Setting goals

The Loki Theme project includes various packages - each package carrying out its own task. Modularity is high. But because this project is currently ongoing, the architecture sounds heavy at first. This document explains things in simple terms.

First goal: Remove legacy JavaScript

The first goal that this theme is to remove the Luma JavaScript stack, period. No more RequireJS, KnockoutJS, jQuery, jQuery UI. Each of these libraries is old, slow and hard to deal with compared to modern-day solutions. We should not keep this alive. We should kill it.

Replacing old JavaScript is just one step in modernizing Luma. Other steps would include improving SEO, rewrite HTML to remove cluster, increase accessibility, add a proper CSS framework, etcetera.
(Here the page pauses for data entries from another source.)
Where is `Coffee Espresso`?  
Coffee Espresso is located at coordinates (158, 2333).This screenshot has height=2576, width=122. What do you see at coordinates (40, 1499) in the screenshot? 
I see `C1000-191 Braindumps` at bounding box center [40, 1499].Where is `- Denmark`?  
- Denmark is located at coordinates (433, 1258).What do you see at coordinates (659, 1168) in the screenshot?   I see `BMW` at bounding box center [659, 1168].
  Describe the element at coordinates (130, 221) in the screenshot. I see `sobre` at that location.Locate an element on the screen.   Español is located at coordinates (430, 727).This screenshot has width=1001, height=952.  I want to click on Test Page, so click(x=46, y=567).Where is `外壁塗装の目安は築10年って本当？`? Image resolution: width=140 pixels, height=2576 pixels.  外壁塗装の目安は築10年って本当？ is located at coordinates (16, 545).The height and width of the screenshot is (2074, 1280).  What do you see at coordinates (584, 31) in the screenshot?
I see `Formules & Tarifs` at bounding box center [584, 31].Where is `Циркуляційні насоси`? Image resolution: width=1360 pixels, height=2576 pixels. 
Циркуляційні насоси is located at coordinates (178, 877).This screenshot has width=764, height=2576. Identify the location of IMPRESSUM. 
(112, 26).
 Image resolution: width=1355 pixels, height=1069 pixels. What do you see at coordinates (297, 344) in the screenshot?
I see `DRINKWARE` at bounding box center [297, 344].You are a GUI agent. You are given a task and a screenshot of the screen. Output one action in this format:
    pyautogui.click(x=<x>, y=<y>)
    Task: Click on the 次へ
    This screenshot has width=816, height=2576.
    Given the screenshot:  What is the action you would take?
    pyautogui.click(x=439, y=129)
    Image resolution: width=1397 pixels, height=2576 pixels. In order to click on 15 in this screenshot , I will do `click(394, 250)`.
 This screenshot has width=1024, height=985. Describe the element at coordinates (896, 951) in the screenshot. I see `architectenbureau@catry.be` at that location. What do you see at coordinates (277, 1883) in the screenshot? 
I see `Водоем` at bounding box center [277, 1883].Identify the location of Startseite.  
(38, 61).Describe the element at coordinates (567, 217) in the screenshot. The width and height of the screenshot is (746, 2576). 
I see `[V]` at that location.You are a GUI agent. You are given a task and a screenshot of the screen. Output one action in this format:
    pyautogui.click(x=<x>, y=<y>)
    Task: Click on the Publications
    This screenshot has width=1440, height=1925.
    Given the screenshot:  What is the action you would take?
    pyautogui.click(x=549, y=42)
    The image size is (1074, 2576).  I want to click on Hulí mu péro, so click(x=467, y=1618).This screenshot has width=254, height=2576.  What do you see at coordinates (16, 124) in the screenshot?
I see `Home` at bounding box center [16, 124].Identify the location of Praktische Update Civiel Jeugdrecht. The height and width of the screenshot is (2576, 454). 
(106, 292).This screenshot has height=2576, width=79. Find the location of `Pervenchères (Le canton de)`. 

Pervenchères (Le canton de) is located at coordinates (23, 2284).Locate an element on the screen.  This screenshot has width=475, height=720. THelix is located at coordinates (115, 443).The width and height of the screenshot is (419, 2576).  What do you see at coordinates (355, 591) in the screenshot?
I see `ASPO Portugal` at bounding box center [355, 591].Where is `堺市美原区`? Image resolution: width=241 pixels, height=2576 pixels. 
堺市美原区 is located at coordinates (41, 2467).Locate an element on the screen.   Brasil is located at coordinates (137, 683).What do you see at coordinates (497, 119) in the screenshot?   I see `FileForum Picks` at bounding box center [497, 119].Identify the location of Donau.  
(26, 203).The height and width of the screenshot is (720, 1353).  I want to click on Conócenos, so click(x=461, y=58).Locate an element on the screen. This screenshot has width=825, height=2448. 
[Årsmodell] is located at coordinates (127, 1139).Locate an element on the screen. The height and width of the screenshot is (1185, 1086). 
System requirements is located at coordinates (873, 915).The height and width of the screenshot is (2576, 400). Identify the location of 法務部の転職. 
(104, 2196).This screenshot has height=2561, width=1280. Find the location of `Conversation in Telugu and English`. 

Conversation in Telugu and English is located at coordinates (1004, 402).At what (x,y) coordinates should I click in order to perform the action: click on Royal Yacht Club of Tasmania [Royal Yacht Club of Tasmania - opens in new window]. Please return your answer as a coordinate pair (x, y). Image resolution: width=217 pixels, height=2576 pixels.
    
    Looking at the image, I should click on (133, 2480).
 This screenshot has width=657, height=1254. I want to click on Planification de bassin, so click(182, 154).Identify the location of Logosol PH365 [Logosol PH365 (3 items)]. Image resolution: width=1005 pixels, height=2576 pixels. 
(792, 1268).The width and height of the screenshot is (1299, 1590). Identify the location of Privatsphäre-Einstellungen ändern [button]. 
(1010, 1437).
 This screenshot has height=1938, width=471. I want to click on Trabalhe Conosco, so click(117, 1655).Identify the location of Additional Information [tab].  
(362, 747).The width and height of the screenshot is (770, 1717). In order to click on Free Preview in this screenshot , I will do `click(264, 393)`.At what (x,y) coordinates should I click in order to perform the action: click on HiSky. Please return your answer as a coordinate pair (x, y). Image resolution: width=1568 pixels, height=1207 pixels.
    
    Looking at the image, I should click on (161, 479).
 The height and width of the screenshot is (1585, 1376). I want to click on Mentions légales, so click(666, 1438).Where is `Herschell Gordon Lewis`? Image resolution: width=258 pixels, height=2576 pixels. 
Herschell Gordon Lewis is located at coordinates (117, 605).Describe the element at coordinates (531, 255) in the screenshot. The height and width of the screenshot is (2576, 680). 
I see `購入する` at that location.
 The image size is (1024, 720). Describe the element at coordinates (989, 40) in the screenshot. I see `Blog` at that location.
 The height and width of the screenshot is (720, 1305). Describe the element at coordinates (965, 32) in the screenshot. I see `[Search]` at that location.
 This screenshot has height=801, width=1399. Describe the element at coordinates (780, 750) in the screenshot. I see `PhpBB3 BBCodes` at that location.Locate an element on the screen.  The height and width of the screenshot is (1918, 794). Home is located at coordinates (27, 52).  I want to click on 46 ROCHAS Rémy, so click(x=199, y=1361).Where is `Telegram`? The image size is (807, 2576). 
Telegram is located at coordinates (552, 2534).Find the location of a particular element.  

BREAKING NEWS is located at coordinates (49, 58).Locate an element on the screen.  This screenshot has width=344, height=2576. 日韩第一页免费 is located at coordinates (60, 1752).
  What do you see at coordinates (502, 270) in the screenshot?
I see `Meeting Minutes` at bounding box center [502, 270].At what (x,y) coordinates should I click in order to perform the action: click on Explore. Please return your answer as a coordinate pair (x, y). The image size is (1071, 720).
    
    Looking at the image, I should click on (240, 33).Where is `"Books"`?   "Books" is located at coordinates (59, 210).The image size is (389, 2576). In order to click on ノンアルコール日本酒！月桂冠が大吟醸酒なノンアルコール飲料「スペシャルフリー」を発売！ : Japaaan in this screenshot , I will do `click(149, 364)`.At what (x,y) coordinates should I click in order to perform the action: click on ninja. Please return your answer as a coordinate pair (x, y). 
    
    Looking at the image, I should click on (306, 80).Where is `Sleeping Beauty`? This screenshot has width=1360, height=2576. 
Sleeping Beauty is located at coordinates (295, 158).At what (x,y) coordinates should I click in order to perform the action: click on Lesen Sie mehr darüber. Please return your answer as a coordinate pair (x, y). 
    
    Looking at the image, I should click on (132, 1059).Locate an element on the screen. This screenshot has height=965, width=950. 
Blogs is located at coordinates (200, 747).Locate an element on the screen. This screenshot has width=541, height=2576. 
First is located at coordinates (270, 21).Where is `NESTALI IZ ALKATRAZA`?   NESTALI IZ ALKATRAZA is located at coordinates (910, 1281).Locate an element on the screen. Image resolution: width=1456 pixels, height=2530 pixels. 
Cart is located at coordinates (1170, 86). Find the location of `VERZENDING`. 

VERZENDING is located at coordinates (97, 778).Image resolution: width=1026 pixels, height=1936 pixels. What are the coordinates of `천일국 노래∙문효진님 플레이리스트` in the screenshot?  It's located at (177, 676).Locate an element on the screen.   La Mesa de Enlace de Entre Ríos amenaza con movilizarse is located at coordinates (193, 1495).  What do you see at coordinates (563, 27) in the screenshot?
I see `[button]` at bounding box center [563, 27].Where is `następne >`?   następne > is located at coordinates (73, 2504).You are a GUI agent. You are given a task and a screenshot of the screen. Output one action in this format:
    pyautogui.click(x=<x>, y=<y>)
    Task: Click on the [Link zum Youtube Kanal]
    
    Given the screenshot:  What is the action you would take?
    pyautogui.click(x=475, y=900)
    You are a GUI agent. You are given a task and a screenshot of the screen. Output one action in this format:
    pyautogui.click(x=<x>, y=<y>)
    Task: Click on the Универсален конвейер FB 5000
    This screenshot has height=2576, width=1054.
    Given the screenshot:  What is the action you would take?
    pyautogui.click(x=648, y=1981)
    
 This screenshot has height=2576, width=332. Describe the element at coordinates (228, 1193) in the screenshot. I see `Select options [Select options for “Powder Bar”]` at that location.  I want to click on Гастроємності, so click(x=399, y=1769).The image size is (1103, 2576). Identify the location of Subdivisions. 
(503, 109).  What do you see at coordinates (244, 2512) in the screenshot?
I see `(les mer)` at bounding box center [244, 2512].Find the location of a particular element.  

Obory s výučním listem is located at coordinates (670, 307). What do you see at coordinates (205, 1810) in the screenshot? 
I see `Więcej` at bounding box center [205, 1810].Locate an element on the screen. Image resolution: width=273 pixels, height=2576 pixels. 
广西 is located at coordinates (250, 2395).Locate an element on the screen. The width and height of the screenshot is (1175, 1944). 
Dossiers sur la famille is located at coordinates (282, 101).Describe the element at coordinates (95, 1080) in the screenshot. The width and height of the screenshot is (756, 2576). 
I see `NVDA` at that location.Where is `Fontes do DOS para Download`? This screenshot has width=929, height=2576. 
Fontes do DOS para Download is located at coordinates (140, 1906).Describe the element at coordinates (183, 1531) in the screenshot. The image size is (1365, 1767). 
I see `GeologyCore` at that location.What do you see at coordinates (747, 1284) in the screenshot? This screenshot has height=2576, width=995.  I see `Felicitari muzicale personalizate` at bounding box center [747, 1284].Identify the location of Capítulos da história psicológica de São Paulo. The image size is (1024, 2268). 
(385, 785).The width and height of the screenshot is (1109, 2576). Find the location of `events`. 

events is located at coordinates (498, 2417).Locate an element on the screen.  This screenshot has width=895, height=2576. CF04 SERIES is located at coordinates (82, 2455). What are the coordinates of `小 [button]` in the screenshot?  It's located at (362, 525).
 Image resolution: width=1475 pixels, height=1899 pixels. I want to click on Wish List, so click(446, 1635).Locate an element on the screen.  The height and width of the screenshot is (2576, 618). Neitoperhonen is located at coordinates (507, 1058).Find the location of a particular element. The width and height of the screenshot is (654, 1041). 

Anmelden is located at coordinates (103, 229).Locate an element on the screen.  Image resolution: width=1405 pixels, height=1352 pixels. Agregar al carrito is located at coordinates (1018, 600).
Those are all good goals to have. But the first goal is to remove JavaScript.

Removing legacy JavaScript

Second goal: Add JavaScript where needed

The second goal is to carefully add JavaScript again, but only where it is needed: Native HTML and CSS solutions are preferred instead. When JavaScript is added, vanilla JavaScript is preferred instead. When needed, an Alpine component or store could be used instead.

Adding new JavaScript

Ripping all legacy JavaScript and replacing it with Alpine.js
Ripping all legacy JavaScript and replacing it with Alpine.js

Third goal: Allow for other CSS frameworks

This is a harder point: The aim for Loki is to allow for flexibility in CSS - simply because frontend developers are not alike: Luma LESS, Snowdog SASS, Tailwind CSS, UIkit, Fylgja, Bootstrap - it should all be an option to frontend developers.

To make this possible, ideally, the JavaScript solution should be disconnected from the CSS solution. Moving over JS logic from one JS framework to another is much harder than changing CSS solution.

And ideally, all of this is done without making PHTML templates. Or by having a base with PHTML templates that are flexible enough to allow further changes without template overrides. Or by simply keeping the templates themselves very small.

Working with themes

Template overrides

From this point onwards, things get a bit uglier. Each individual PHTML template might need an override. Think about this carefully — we don't want a mess.